Pull every line containing "Copy" from the data.
-------- MATERIAL SHOWN
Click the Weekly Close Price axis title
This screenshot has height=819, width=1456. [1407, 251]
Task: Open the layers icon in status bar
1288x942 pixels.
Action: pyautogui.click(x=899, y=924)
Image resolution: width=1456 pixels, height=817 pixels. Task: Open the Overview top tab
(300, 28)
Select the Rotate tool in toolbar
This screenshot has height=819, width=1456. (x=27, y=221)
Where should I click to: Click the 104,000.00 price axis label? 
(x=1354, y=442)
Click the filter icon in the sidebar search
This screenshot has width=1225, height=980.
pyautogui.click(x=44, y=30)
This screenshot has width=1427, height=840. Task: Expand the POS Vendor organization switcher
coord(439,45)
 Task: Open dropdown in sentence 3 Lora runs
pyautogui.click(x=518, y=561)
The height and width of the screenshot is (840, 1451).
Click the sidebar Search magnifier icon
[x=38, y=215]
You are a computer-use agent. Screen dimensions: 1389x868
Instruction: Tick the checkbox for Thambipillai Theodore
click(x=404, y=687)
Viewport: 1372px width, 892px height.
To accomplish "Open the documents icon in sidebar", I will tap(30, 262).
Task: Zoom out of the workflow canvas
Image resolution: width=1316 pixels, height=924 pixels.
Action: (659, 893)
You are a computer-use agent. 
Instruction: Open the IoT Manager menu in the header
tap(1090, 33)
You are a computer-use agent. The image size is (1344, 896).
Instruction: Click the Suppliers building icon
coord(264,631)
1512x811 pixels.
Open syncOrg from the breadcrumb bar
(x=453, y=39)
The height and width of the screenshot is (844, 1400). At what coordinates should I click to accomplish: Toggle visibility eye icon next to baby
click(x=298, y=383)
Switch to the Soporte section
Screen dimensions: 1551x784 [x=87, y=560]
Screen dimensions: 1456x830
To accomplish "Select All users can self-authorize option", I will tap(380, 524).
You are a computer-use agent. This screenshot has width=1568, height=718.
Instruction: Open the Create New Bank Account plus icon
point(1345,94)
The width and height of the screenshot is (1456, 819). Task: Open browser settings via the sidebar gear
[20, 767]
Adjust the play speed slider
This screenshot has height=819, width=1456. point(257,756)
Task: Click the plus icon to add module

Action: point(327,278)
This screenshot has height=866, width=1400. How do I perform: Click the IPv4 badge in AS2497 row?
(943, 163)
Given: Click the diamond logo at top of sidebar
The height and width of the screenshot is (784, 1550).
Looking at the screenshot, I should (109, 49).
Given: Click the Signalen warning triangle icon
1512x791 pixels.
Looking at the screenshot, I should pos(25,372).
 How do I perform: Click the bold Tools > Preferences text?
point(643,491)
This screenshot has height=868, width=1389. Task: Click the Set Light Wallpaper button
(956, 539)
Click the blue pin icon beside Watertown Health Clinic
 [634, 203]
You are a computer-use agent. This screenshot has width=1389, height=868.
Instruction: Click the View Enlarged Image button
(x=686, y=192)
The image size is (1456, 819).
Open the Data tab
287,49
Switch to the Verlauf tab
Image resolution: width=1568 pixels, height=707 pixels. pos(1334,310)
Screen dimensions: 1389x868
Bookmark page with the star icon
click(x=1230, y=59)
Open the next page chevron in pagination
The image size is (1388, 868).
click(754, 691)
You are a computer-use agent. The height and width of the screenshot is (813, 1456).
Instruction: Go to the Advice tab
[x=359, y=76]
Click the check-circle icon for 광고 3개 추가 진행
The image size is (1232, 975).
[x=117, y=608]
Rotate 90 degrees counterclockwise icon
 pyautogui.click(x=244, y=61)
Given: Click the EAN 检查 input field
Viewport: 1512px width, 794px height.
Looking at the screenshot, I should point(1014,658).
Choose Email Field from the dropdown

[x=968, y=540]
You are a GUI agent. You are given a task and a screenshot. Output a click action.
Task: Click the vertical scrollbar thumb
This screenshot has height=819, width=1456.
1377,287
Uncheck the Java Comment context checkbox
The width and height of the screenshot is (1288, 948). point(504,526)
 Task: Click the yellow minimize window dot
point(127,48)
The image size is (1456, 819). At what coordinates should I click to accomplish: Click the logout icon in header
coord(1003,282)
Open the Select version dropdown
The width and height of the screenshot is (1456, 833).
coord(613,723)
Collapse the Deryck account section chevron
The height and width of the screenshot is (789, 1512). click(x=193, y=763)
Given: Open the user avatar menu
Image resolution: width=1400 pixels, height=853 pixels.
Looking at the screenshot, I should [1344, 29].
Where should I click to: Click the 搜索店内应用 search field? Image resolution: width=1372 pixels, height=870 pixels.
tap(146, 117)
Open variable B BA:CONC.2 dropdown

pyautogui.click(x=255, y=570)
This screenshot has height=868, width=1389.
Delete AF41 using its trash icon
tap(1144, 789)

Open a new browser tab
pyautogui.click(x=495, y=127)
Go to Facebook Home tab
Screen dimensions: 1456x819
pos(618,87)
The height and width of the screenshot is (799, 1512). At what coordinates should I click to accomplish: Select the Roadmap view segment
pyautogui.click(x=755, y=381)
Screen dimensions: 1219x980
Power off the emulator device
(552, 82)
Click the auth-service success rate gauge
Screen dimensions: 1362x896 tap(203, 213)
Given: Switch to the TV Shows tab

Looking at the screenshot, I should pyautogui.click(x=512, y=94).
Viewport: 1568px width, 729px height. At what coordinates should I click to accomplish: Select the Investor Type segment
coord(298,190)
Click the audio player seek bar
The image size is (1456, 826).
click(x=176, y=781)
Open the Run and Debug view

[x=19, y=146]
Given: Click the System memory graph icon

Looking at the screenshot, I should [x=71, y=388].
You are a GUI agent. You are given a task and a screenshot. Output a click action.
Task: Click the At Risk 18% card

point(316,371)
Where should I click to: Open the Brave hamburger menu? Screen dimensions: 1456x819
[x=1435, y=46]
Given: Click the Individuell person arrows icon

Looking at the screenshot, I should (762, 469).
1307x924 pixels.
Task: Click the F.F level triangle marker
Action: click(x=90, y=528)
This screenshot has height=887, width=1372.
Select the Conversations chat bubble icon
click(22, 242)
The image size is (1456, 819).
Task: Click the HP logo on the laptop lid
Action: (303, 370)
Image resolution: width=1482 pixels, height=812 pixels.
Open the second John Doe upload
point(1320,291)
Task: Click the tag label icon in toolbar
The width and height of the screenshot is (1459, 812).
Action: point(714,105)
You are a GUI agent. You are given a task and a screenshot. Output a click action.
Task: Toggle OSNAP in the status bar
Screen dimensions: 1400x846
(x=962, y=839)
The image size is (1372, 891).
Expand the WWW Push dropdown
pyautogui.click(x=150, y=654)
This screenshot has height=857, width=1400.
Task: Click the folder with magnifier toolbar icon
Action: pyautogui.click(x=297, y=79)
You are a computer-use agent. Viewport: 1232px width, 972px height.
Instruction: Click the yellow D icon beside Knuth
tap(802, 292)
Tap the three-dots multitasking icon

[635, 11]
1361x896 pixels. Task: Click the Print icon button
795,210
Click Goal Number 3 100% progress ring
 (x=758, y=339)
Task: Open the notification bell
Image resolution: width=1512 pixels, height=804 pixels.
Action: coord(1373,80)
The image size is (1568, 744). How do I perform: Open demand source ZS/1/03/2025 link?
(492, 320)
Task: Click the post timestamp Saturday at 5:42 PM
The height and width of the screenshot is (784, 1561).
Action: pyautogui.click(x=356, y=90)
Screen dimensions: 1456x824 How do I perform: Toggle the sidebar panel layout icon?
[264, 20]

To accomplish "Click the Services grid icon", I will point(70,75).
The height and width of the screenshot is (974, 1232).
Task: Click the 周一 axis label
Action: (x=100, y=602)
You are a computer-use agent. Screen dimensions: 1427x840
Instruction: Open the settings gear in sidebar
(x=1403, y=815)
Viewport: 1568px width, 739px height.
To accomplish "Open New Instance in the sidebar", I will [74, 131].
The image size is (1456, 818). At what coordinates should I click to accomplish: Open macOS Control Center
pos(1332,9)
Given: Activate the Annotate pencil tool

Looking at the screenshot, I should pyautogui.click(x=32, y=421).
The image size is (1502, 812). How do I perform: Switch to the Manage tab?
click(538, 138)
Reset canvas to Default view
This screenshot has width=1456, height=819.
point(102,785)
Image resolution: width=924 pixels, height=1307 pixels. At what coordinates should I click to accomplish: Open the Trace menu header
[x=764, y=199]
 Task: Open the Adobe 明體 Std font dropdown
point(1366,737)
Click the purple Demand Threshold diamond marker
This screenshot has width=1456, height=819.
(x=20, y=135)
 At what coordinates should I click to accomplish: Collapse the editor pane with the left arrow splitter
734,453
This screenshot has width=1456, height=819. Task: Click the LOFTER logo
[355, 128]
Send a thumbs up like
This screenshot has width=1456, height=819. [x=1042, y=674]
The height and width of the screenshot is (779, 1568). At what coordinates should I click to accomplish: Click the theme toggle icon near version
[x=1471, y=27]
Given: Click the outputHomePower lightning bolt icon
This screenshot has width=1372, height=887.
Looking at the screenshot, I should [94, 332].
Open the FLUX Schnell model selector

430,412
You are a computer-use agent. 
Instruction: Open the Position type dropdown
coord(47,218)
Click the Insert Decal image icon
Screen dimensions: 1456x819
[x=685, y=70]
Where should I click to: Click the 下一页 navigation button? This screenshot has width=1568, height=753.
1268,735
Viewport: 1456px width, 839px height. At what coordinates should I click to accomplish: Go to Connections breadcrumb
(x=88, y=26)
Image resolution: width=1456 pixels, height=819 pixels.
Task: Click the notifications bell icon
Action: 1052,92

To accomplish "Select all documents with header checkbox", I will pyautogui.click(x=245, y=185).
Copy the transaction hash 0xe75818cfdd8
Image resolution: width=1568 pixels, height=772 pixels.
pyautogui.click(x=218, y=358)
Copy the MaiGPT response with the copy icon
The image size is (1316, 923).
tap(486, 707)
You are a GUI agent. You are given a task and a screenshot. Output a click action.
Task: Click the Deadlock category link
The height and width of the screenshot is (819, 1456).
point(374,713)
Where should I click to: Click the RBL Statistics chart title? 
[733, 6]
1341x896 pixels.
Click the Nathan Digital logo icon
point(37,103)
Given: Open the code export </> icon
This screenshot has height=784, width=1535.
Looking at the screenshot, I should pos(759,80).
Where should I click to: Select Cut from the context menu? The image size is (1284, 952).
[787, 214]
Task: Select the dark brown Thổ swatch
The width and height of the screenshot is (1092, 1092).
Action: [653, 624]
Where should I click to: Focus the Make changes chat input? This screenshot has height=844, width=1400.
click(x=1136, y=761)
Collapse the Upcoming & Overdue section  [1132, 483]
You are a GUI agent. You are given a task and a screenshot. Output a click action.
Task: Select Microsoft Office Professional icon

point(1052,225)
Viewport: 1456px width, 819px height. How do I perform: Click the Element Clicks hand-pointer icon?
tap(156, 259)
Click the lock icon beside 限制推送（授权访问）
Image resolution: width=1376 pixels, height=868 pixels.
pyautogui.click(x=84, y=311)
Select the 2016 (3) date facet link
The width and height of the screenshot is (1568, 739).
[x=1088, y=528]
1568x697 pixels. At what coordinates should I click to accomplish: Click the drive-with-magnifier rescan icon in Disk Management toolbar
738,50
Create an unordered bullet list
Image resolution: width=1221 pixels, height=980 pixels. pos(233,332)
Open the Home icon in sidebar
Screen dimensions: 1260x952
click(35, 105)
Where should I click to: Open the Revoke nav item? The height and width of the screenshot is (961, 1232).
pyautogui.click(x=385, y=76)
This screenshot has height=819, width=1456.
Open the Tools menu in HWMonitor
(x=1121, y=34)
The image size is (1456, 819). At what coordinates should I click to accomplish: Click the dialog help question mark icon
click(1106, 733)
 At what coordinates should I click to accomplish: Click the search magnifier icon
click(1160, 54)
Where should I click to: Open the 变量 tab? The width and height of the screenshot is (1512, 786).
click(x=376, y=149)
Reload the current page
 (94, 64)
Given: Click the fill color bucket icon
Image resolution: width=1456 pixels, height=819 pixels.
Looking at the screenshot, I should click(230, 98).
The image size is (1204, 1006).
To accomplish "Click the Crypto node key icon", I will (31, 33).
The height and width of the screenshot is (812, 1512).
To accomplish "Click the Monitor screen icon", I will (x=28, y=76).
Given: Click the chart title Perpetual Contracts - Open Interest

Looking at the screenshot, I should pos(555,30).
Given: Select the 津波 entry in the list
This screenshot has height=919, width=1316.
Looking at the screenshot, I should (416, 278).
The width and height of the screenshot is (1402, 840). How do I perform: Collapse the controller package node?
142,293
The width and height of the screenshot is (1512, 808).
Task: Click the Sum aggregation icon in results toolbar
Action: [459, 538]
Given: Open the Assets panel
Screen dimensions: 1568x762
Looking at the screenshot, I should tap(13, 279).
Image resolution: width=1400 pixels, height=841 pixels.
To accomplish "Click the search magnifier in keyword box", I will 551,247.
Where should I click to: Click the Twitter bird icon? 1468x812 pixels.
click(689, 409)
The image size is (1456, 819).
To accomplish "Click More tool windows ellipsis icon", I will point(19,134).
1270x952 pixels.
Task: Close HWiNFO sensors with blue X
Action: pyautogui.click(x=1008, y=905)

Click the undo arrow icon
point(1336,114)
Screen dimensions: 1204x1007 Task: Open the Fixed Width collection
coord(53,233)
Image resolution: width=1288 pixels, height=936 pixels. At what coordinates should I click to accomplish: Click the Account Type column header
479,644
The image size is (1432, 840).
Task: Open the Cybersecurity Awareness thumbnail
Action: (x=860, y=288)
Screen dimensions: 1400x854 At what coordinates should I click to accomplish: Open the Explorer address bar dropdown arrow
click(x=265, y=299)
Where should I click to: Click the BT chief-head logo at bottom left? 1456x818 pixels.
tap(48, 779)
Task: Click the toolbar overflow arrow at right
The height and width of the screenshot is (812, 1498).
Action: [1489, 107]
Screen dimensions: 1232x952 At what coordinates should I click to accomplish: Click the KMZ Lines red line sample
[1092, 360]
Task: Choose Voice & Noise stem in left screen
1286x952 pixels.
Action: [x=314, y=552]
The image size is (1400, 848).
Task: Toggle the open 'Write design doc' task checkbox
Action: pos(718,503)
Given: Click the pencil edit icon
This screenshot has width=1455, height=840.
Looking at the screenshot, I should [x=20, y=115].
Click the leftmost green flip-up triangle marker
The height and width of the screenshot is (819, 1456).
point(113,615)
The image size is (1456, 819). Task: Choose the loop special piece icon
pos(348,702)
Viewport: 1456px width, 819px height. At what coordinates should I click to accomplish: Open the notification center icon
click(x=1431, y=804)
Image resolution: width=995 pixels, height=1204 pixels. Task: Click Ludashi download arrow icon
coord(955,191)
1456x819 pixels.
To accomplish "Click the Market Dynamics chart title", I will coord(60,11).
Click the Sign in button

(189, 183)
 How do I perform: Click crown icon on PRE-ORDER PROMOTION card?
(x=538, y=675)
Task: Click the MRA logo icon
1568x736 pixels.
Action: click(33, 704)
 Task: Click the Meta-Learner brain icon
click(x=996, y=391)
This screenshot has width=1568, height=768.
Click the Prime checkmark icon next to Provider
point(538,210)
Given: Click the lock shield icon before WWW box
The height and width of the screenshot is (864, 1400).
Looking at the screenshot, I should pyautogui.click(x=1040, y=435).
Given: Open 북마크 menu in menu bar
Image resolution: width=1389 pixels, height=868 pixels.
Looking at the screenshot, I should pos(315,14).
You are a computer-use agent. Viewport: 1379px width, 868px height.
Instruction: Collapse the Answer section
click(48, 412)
----------------
▶ _RESPONSE TO THIS TASK_
Copy the transaction hash 0xe75818cfdd8
Copy the MaiGPT response with the copy icon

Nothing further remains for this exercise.